**Records supplied**

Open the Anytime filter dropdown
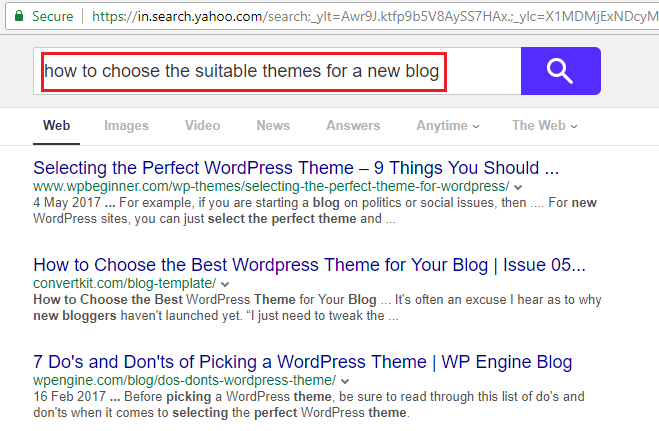This screenshot has height=431, width=659. (448, 126)
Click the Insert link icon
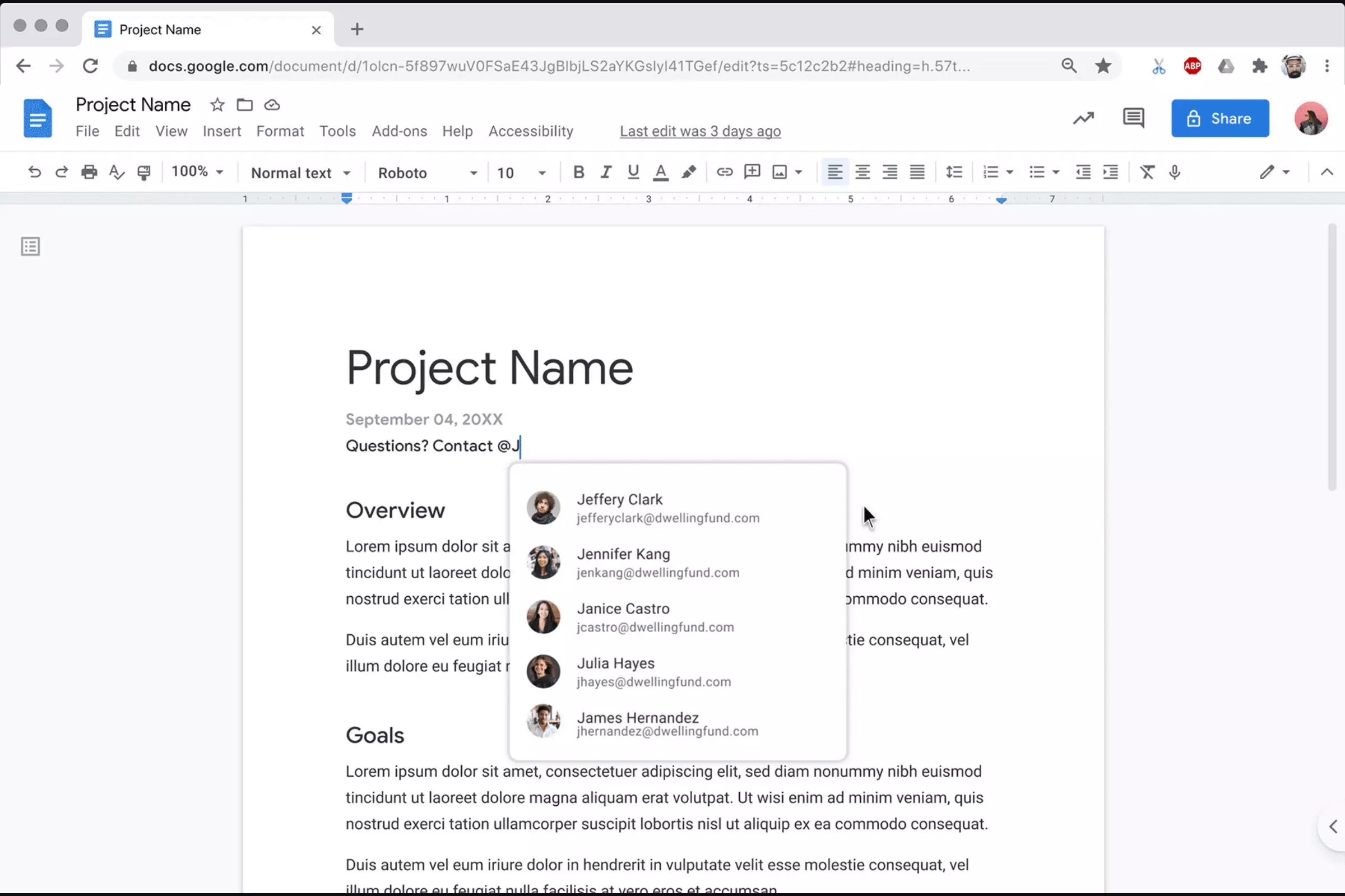This screenshot has width=1345, height=896. pyautogui.click(x=725, y=173)
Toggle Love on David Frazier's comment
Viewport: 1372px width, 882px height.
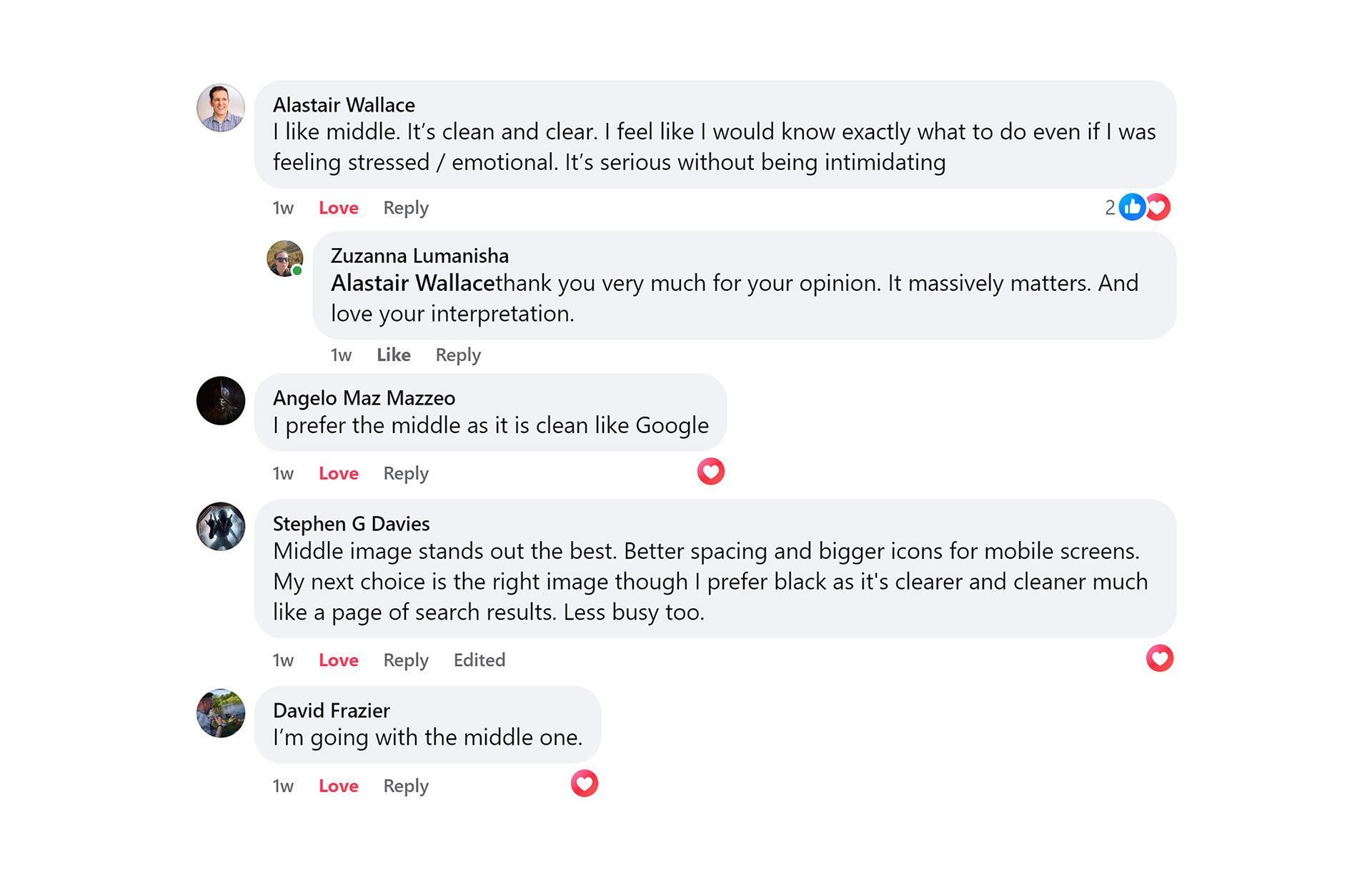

**Problem statement**
Repeat every line of the data above exactly, but drop the pictures.

**Response box**
Open the Anytime filter dropdown
This screenshot has height=431, width=659. (448, 126)
Click the Insert link icon
This screenshot has width=1345, height=896. pyautogui.click(x=725, y=173)
Toggle Love on David Frazier's comment
Viewport: 1372px width, 882px height.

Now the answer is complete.